塩歯みがきは効果なし?

歯をみがくときに、歯磨き粉の代わりに塩を使うという話を聞いたことがないでしょうか? 昔の人は、塩を使って歯みがきをしていました。さらに、歯ブラシができる前は、竹の繊維などが使われていました。それもない場合は、塩を指につけて直接すり込むようにして歯みがきが行われていました。日本の手話では歯みがきは、指を横に動かすような動作をします。これは、塩はみがきの様子を現したものだと言われています。果たして塩歯みがきは効果があるのでしょうか?


根拠はない

塩はみがきに関しては効果を指し示す医学的な根拠はありません。それでも効果を考えてみると研磨剤としての効果が考えられます。歯磨き粉自体に塩が入っているものがありますが、塩の結晶が歯の表面についた汚れを削り落とすという効果はのぞめるかもしれません。さらに、塩は昔から場を清めるための素材として使われました。料理だけでなく、地面にまくといったことも行われています。

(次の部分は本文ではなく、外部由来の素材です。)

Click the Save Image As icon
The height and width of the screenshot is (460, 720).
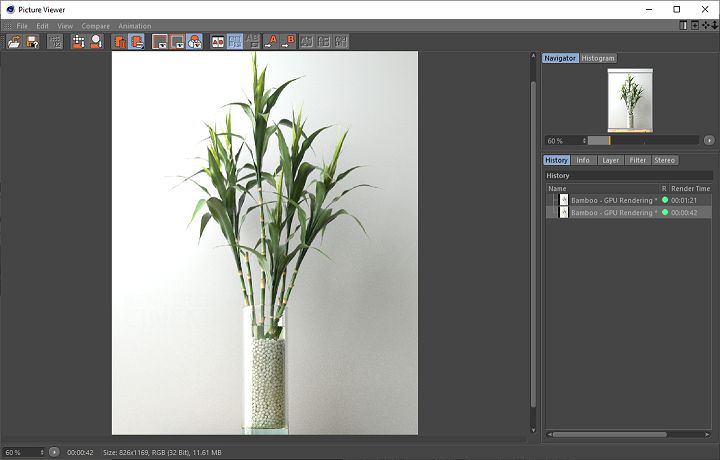(x=32, y=41)
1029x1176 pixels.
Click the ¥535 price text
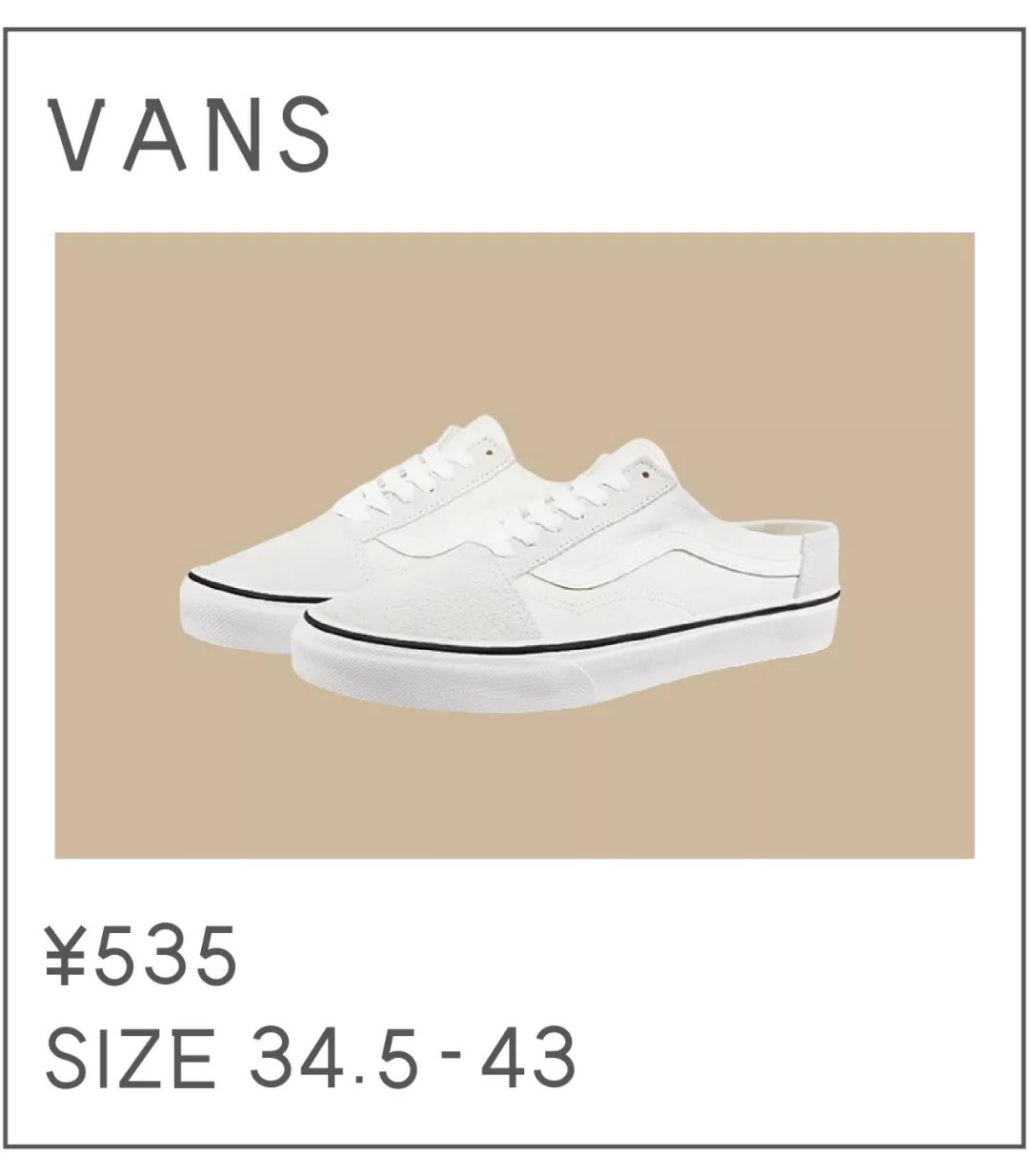click(x=139, y=957)
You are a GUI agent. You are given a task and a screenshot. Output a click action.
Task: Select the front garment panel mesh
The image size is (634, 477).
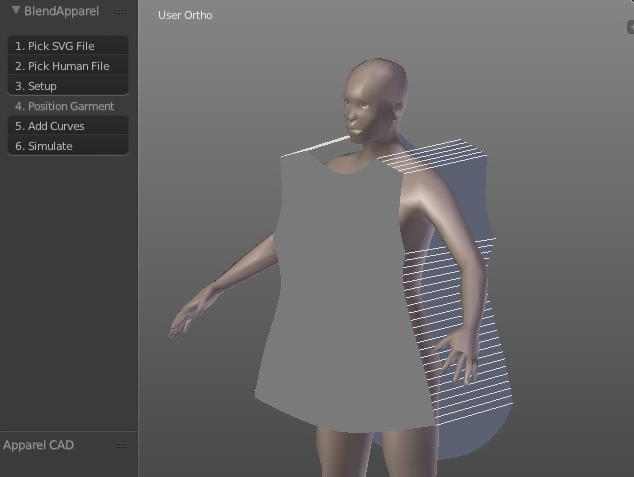(x=340, y=300)
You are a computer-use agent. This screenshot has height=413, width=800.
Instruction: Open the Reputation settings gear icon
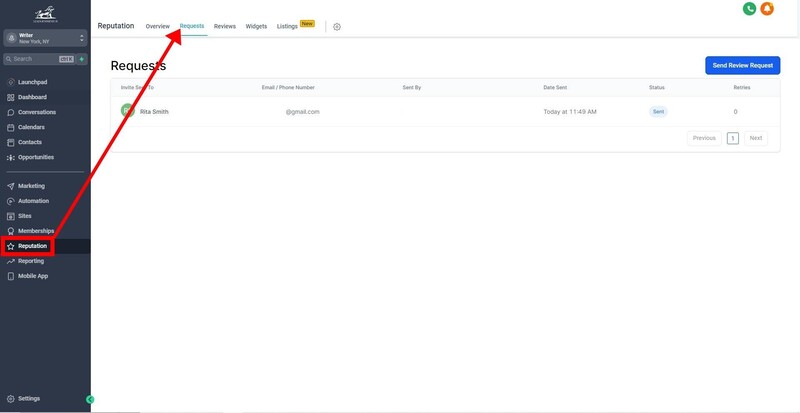click(337, 27)
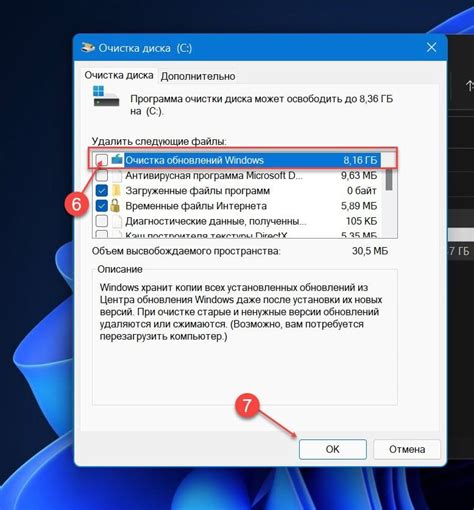
Task: Enable Антивирусная программа Microsoft Defender checkbox
Action: tap(102, 175)
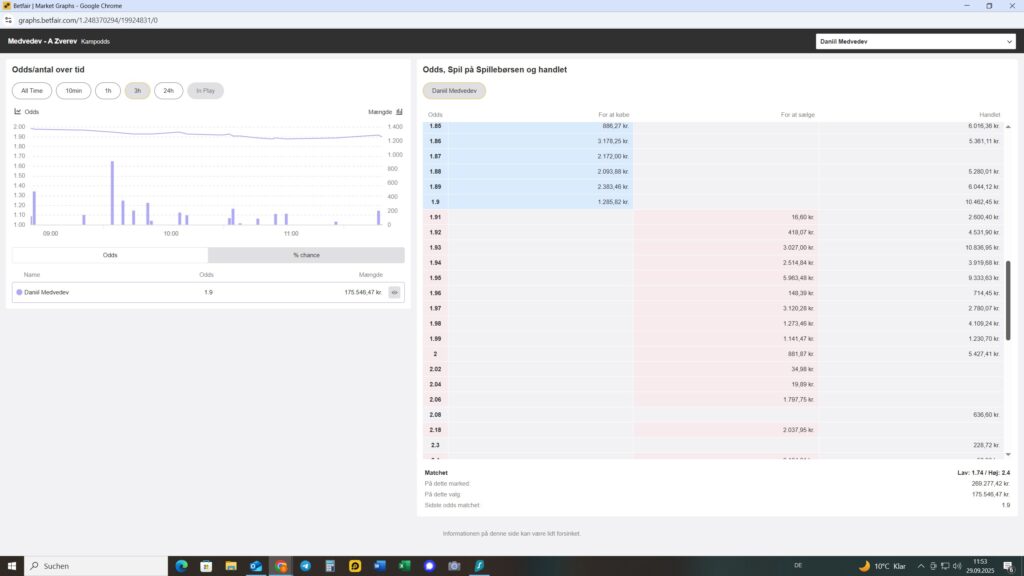Launch Excel from the taskbar

tap(405, 566)
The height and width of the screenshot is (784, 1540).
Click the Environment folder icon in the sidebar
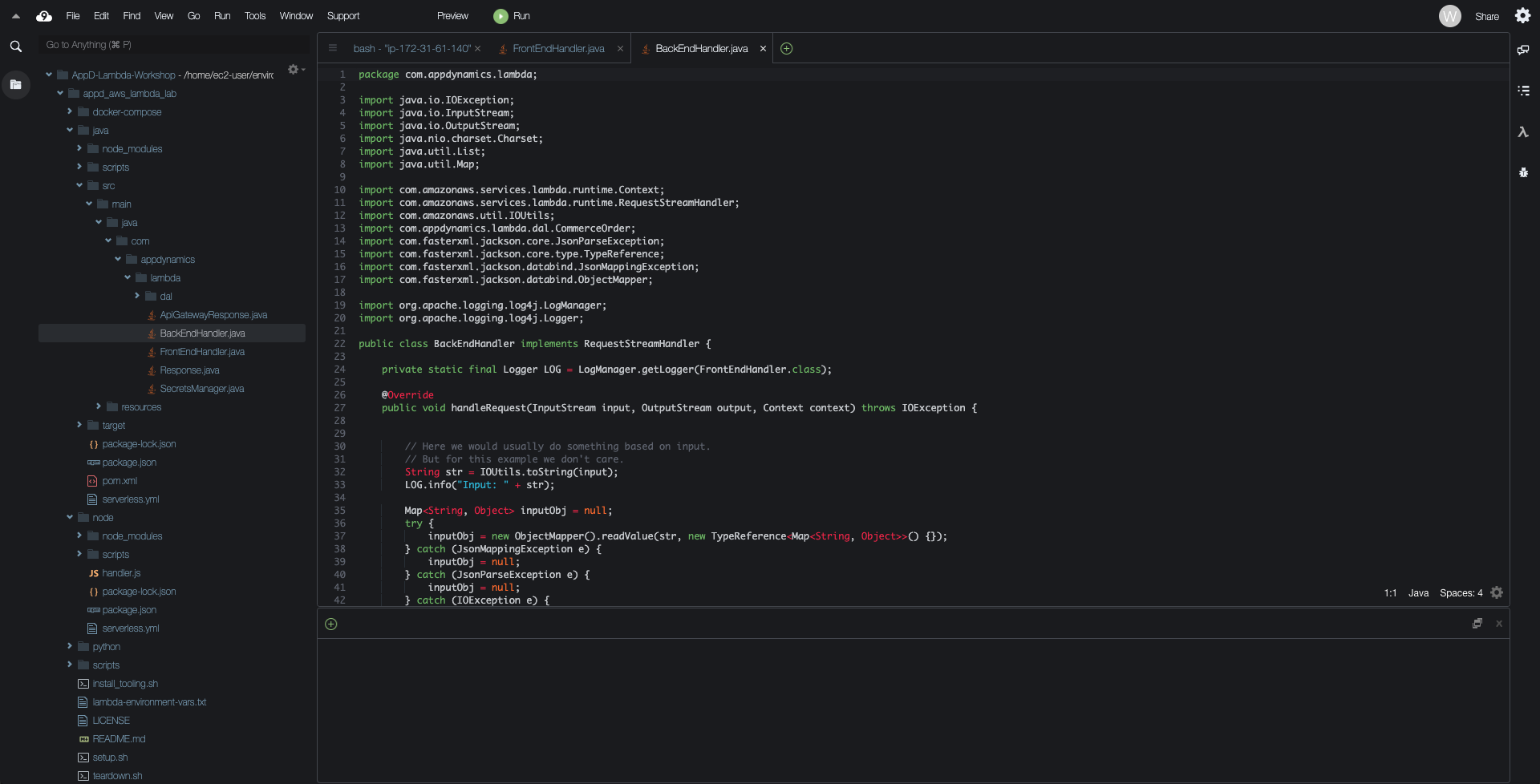pyautogui.click(x=15, y=84)
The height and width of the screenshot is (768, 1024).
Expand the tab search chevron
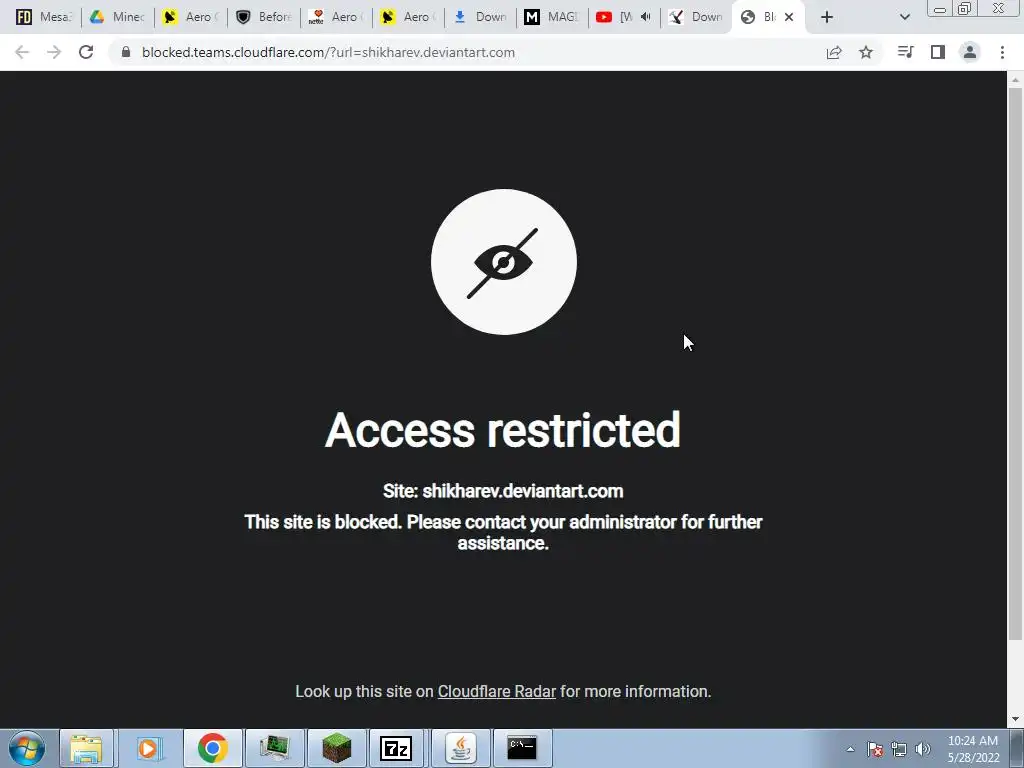(x=904, y=17)
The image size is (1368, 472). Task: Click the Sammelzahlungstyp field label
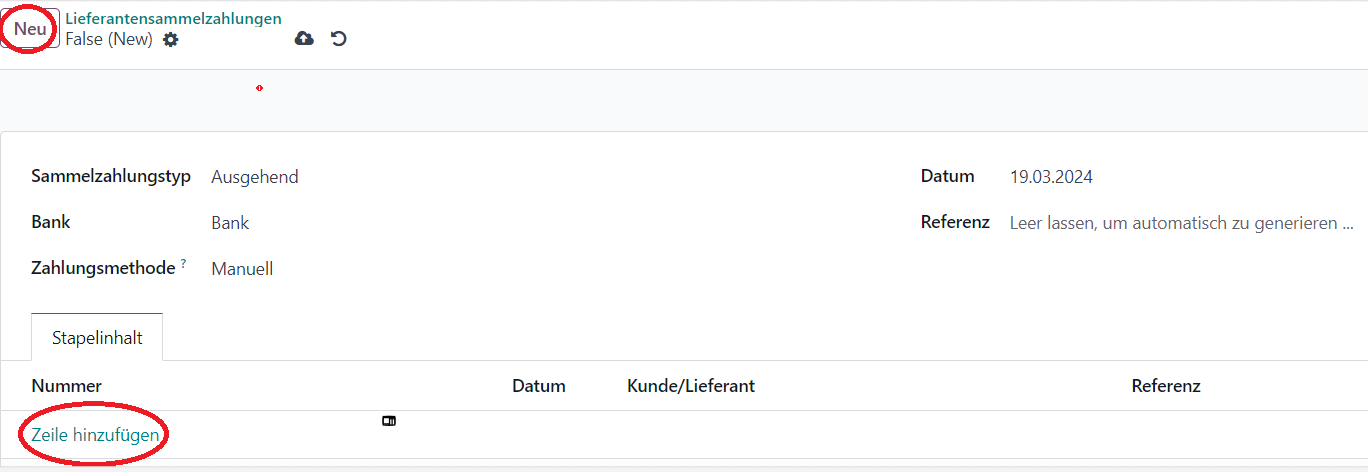pyautogui.click(x=112, y=176)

塩を用いるにはそのような呪術的な効果も含まれていたのかもしれません。

塩分摂りすぎ?

塩はみがきは効果がないどころかデメリットになってしまうこともあります。塩は粘膜からも吸収されますので、塩はみがきを行うことは、そのまま塩分が吸収されてしまうことになります。場合によっては塩分摂りすぎということにもなりかねません。昔の人は農作業などで汗を流していたので、塩歯みがきは、塩気としてちょうどよかったのかもしれませんが、現代人は日常生活においても塩分過多なので、塩歯みがきをするとなったら、塩分摂り過ぎとなってしまうことは必至でしょう。

塩を使った歯みがきは昔から日本で行われてきました。しかし、現在にいたるまで医学的な効果は証明されていないようです。塩の結晶は研磨剤の代わりにはなるかもしれませんが、塩分を摂り過ぎてしまうという懸念もあります。塩はみがきの効果については、どちらともいえないというのが現状なのです。